GIVEN REQUEST:
In the records from their start through the line containing "[x=485, y=408]", replace "Instruction" with "Goal". Give only those lines, with nothing else altered.

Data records
———

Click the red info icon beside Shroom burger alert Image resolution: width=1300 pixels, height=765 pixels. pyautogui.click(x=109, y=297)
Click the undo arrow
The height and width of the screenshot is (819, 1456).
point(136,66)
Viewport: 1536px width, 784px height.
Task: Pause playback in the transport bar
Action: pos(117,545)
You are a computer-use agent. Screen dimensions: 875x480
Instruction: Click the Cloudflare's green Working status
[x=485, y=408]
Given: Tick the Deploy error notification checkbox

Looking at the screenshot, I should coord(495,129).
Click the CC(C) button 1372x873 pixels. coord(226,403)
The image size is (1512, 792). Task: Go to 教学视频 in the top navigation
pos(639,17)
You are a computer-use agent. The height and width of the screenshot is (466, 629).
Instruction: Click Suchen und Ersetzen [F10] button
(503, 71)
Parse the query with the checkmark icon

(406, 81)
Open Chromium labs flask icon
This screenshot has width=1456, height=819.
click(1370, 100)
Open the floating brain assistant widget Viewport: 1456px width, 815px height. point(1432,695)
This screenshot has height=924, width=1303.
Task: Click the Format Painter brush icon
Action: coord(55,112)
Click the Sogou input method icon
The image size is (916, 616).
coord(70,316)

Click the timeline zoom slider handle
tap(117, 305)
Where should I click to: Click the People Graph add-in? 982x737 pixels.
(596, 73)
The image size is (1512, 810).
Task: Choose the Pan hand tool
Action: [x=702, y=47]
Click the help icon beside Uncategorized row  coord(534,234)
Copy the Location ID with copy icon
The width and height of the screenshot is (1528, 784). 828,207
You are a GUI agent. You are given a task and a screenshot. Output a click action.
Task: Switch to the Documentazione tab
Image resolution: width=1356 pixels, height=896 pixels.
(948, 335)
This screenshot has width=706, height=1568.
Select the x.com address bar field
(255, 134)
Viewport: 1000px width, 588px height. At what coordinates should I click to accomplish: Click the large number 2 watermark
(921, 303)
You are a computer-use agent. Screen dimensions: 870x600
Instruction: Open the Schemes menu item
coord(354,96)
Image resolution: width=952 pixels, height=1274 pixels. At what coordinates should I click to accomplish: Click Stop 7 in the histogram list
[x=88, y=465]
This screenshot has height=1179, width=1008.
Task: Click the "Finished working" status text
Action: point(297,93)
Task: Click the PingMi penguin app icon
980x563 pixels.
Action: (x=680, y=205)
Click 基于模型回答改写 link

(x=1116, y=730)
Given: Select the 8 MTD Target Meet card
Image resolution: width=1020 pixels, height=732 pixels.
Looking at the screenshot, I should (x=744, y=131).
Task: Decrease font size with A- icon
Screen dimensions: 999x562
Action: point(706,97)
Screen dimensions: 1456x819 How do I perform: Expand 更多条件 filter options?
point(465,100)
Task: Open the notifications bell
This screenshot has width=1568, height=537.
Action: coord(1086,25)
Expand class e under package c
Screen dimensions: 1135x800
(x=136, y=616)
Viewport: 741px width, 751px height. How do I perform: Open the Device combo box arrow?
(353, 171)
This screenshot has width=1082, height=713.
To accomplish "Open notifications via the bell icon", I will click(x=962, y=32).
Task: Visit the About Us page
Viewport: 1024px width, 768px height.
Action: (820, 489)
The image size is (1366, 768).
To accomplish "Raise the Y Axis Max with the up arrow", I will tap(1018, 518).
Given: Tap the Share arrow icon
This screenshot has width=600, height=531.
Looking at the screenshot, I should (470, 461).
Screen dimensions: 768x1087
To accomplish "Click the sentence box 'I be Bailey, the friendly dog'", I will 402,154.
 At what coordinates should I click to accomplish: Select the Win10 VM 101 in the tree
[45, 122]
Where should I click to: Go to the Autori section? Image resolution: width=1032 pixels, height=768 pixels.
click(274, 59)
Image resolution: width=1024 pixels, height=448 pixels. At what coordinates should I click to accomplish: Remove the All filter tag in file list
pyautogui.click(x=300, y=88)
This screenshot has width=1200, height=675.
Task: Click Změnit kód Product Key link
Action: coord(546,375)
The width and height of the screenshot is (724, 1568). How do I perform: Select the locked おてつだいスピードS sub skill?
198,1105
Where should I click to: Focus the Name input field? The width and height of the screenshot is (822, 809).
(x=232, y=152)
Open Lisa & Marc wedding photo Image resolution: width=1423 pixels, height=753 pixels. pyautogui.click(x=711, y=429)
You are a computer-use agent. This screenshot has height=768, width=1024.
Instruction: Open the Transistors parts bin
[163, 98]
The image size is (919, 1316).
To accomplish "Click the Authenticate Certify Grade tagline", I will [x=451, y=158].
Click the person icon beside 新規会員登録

———

TASK RESPONSE:
Click the red info icon beside Shroom burger alert Image resolution: width=1300 pixels, height=765 pixels. pyautogui.click(x=109, y=297)
Click the undo arrow
The height and width of the screenshot is (819, 1456).
point(136,66)
Viewport: 1536px width, 784px height.
Task: Pause playback in the transport bar
Action: pos(117,545)
You are a computer-use agent. Screen dimensions: 875x480
Goal: Click the Cloudflare's green Working status
[x=485, y=408]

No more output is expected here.